Overall, the NYPD said, 270 demonstrators were arrested across the city during the eighth night of demonstrations and civil unrest following the police killing of George Floyd, a 46-year-old black man in Minnesota.  An 8 p.m. curfew imposed by Mayor Bill de Blasio to curb looting has allowed NYPD officers to cast a wide net — with cops at times cuffing delivery workers and members of the press.

A spokesperson for the Office of Court Administration said Queens Central Booking — located inside the criminal courthouse — was used to detain arrestees after the NYPD shut down the Mass Arrest Processing Center at police headquarters in Manhattan because of “protest activity in Lower Manhattan.”

Protestors arrested in the Bronx and Queens, including roughly 60 people Thursday, were taken to Queens Central Booking, while individuals arrested in Manhattan and Brooklyn were moved to central booking inside the Brooklyn Criminal Court building, the OCA spokesperson added. 

The unannounced decision to transport dozens of Bronx protestors to Queens Central Booking left family, friends and activists confused for hours about the whereabouts of protestors. While people awaited information about their locked-up loved ones, a group of activists gathered outside the Queens Criminal Courthouse to provide medical attention and pass out food and water Friday morning.  
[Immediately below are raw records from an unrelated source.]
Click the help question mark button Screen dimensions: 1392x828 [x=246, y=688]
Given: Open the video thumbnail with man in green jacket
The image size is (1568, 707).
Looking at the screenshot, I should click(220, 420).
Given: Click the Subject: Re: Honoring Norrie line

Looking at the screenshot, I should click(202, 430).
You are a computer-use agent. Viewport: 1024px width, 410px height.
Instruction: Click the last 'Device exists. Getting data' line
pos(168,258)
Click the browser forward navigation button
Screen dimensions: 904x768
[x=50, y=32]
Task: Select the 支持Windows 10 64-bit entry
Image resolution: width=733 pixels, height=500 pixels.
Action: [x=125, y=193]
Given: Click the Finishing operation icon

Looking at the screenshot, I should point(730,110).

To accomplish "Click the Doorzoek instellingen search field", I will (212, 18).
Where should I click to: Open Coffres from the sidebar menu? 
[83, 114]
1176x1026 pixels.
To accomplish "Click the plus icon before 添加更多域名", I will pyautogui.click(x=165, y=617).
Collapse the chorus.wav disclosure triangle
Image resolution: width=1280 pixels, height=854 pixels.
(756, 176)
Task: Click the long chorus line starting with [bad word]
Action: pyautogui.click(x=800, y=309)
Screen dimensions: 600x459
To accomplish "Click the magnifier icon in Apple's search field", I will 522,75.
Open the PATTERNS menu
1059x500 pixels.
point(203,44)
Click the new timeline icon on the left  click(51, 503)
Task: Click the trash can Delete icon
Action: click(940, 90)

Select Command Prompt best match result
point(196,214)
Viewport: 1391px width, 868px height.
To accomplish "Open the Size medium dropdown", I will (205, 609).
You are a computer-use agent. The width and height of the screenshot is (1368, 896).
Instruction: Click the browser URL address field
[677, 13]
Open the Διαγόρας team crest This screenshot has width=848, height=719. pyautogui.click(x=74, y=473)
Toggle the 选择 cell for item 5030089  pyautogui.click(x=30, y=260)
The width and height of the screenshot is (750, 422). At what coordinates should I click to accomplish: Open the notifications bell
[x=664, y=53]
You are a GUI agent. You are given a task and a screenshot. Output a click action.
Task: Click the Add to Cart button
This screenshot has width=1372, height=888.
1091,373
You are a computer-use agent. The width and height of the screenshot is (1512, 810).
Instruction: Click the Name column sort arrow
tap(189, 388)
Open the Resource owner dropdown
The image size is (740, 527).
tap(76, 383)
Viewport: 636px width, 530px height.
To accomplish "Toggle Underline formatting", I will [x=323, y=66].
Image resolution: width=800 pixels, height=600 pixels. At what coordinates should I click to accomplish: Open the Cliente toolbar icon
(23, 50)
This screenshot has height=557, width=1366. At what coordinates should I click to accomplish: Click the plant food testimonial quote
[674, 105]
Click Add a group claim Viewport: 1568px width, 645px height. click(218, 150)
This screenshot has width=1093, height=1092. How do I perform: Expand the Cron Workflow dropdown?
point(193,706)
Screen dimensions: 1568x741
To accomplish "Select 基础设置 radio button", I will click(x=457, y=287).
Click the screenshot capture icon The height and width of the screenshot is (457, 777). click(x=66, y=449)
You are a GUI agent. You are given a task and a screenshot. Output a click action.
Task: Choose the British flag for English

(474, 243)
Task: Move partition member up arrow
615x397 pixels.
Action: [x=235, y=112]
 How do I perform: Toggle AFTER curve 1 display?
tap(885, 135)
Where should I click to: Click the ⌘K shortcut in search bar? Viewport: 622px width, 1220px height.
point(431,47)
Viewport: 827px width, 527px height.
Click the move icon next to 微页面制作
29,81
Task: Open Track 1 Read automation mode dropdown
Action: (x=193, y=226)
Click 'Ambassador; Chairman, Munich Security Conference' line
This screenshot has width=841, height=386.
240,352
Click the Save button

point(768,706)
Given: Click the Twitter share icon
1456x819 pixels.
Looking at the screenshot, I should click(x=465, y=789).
By about 10 a.m., one woman said she had been waiting for her friends for six hours. Another woman sitting outside the courthouse said she wasn’t sure her friends would be released by the afternoon or if she would have to wait until the evening. She said she did not actually know if they were being held in Queens or elsewhere.

Cell phone videos and reports of the NYPD using aggressive force against Bronx demonstrators fueled concern among the people gathered outside the courthouse in Queens. 

“Got maced, beaten with a baton, had my hands ziptied, and got sent in a boiling hot paddywagon to a crowded Queens Central Booking cell for participating in a 100% peaceful protest in the Bronx tonight,” tweeted one protestor, shortly after his release at 12:43 a.m.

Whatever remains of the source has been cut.